I was supposed to come to a job interview this afternoon today pero kumontra ang mommy ko. Good luck na lang sa akin kung makahanap pa ako ng trabaho! Buong araw ako nag isip kung ano ang gagawin ko. If I pursue looking a job abroad, I will have to give up my MBA which I don't like to do because when I finish it, it's going to be my edge to so many applicants without MBA. If I stay here and find a job (that will please my mother), I will have to deal with her stunts of pangongontra. Hello, 27 na po ako, huling huli na ako!!!

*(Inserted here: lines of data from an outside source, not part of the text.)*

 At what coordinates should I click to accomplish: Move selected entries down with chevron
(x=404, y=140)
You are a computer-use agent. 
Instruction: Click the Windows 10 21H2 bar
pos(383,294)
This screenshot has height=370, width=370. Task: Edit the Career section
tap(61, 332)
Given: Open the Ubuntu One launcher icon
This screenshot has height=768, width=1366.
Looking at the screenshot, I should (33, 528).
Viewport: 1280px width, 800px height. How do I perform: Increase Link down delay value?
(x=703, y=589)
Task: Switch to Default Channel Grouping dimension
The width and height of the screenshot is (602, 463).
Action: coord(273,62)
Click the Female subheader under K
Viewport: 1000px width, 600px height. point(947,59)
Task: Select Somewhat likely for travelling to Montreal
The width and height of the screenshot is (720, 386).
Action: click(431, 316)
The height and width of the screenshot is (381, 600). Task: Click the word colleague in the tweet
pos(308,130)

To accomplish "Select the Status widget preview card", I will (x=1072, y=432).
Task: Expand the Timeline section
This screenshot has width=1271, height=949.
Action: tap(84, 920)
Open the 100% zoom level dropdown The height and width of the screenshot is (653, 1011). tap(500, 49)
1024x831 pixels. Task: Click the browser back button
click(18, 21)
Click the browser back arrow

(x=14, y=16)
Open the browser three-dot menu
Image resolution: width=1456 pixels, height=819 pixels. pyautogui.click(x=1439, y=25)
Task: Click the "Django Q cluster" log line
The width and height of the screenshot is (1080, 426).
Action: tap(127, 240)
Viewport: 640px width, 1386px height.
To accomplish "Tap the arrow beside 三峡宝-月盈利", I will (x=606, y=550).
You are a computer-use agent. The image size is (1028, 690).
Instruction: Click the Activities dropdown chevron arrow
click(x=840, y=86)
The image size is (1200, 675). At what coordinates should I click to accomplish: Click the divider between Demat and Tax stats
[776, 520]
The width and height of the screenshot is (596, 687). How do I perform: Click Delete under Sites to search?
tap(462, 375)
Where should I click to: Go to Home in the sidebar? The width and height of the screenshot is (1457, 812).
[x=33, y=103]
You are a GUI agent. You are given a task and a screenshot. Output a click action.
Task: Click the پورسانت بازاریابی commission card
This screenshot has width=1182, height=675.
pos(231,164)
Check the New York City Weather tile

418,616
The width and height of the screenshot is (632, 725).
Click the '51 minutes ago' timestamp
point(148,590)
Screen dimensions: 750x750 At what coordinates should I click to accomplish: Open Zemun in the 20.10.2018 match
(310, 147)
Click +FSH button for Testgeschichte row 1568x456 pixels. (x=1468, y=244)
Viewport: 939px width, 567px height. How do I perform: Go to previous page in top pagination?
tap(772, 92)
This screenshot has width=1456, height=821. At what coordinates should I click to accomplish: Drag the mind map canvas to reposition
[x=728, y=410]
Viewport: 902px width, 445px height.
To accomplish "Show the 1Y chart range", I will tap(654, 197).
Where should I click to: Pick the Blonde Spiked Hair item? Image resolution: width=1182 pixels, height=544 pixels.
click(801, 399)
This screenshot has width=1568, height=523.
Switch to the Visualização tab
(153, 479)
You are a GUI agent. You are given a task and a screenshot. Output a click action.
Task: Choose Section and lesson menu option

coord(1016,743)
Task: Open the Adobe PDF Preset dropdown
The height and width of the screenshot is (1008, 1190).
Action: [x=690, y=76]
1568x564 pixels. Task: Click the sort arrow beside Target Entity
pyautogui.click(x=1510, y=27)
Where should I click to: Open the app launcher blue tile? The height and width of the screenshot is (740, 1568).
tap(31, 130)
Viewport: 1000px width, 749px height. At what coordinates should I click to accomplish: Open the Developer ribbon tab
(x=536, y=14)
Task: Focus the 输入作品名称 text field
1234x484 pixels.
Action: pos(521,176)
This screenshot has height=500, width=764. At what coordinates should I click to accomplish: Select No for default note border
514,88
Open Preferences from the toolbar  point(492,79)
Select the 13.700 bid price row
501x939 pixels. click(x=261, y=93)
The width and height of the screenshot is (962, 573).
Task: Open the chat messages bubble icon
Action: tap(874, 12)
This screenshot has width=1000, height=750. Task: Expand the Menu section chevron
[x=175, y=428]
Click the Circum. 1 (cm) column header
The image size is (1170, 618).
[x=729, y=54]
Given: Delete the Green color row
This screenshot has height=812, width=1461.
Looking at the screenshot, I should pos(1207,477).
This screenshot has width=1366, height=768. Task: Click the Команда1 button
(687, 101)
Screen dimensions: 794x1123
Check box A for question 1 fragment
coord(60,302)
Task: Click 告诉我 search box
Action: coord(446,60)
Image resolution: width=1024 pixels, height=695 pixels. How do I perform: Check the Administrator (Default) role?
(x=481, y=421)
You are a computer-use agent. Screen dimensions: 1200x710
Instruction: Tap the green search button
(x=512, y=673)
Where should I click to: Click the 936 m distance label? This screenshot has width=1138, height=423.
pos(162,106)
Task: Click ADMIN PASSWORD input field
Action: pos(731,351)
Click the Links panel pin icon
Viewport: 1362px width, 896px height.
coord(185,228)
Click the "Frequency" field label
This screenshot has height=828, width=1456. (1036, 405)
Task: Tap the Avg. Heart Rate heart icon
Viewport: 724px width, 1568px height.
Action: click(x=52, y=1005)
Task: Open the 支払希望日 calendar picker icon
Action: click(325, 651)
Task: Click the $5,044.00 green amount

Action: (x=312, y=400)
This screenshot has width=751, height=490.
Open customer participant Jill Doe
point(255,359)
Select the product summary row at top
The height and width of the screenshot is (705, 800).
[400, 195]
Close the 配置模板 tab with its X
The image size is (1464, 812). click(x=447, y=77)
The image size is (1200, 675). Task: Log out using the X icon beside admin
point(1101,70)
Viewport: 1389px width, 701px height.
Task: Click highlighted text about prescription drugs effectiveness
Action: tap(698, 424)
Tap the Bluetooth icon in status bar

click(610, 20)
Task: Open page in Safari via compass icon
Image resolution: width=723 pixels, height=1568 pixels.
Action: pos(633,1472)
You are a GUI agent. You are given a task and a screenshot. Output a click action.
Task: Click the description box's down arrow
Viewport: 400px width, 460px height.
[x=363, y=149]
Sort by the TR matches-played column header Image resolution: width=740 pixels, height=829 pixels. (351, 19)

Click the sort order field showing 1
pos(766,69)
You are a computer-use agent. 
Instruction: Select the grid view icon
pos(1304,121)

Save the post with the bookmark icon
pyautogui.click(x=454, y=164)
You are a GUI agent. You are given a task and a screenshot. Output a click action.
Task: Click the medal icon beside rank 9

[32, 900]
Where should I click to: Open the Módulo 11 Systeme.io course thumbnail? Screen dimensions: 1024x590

Today was such a bad day. I wanted to talk to someone about it who is unfortunately out of coverage area. He's currently the only person I can rant about anything and not only he's on the other side of the world but the other day, he gave me an impression that he doesn't want to talk when in fact, I didn't start a conversation. I was just asking a question. Yeah, we stopped talking again. It must be the things I told him about my feelings. If it was about it, I'd say it's the lousiest reason to avoid a friend. You see, he keeps on coming in and out of my life whenever he wants to and I might just get tired of letting him come in if he won't just stay. Meron naman siya lugar sa buahay ko eh. Pati sa puso ko meron. Okay, corny yan. Pero totoo. Nakakapagod din ang magtanong, mag isip at mag isip ulit. If he doesn't want to talk anymore, so be it.
What exactly am I gonna do? I have non-supportive people surrounding me. I have no job. I am at my most indecisive state of my life, torn between my life's responsibilities and dreams. So terrible to be in this situation and I feel so helpless. Ugh.
What to do? What to do?!!!!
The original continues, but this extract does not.